* EXERCISE DATA:
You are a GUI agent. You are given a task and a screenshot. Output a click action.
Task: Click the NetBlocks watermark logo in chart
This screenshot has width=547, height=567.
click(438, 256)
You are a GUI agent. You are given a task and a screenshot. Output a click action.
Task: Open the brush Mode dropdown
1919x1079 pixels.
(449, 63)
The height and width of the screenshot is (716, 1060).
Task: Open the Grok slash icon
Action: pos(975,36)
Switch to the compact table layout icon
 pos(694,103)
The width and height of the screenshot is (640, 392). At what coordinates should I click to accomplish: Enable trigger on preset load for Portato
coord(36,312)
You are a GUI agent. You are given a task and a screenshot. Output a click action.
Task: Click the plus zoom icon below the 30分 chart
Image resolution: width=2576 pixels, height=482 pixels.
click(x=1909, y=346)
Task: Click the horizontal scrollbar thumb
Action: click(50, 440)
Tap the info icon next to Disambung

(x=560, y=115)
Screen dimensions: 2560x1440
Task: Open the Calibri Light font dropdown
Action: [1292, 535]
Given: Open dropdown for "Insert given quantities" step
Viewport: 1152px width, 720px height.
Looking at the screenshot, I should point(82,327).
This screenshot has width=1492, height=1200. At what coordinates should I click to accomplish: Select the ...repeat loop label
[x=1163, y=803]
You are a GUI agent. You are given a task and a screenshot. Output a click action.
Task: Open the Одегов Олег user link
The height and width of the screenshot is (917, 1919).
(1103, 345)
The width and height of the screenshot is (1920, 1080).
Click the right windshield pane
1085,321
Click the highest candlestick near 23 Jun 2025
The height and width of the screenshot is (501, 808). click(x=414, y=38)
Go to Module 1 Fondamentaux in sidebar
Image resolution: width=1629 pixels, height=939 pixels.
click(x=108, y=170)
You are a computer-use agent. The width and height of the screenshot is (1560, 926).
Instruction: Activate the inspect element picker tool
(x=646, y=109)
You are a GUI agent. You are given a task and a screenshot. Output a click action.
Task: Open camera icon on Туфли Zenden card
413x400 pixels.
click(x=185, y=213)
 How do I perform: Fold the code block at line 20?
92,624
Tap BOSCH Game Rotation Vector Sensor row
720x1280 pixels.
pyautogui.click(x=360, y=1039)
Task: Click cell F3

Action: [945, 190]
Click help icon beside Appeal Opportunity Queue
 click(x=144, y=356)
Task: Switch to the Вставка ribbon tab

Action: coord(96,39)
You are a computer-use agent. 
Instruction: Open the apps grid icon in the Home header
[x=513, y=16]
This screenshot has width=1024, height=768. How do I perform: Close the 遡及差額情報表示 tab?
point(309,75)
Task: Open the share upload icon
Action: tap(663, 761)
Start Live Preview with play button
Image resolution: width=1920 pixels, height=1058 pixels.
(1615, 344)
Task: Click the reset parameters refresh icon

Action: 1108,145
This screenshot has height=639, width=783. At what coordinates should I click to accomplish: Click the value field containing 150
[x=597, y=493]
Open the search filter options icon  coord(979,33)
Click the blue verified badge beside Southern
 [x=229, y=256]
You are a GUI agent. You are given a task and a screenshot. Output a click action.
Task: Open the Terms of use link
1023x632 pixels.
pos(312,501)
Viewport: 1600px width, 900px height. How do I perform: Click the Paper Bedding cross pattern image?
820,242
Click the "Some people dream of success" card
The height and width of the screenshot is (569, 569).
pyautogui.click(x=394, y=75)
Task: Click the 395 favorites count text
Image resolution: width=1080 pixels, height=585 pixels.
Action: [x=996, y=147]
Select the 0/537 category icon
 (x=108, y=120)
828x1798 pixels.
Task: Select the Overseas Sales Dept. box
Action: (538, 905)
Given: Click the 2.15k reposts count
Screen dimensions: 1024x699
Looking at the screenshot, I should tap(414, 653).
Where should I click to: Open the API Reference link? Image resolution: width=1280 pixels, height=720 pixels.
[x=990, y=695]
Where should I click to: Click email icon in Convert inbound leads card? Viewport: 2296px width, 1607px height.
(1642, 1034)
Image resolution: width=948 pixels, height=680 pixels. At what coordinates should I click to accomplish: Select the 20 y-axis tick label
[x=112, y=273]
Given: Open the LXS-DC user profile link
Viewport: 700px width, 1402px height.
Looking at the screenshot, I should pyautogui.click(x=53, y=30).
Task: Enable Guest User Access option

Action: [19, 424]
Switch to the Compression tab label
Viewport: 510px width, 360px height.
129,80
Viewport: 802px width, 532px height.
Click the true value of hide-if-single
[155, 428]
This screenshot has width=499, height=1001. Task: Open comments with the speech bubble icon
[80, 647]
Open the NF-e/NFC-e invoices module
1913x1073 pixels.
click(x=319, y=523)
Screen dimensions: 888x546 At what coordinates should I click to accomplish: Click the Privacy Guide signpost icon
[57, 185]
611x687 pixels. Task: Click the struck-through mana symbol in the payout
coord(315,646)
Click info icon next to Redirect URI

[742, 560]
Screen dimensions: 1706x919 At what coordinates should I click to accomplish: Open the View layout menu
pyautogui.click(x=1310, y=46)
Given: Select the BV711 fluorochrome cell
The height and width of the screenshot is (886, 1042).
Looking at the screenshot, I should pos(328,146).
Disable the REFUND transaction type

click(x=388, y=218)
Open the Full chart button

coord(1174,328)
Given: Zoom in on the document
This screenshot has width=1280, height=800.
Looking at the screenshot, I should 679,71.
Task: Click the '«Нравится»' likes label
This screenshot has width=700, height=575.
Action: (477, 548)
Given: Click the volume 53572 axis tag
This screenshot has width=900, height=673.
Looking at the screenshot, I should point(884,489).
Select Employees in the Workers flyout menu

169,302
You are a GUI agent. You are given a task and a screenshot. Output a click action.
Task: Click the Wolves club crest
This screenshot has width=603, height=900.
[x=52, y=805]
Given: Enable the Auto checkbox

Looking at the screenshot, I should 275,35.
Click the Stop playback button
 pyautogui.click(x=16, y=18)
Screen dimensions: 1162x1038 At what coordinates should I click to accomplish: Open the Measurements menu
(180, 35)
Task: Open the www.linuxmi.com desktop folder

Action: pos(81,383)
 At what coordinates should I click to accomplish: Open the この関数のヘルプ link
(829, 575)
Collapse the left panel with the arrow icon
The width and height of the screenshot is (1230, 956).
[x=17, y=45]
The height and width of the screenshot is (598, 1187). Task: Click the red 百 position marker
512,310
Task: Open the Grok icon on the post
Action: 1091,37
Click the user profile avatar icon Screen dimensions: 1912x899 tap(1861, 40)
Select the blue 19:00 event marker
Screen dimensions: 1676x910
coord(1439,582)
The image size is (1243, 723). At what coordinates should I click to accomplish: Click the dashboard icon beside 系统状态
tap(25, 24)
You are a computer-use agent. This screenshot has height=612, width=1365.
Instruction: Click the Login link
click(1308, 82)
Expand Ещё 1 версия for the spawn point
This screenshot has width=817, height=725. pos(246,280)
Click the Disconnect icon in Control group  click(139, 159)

* EXERCISE DIRECTIONS:
Lines in the data that hold "computer" must be located and copied.

* ANSWER SECTION:
You are a computer-use agent. The width and height of the screenshot is (1560, 926).
You are a computer-use agent. 
You are a computer-use agent. This screenshot has height=612, width=1365.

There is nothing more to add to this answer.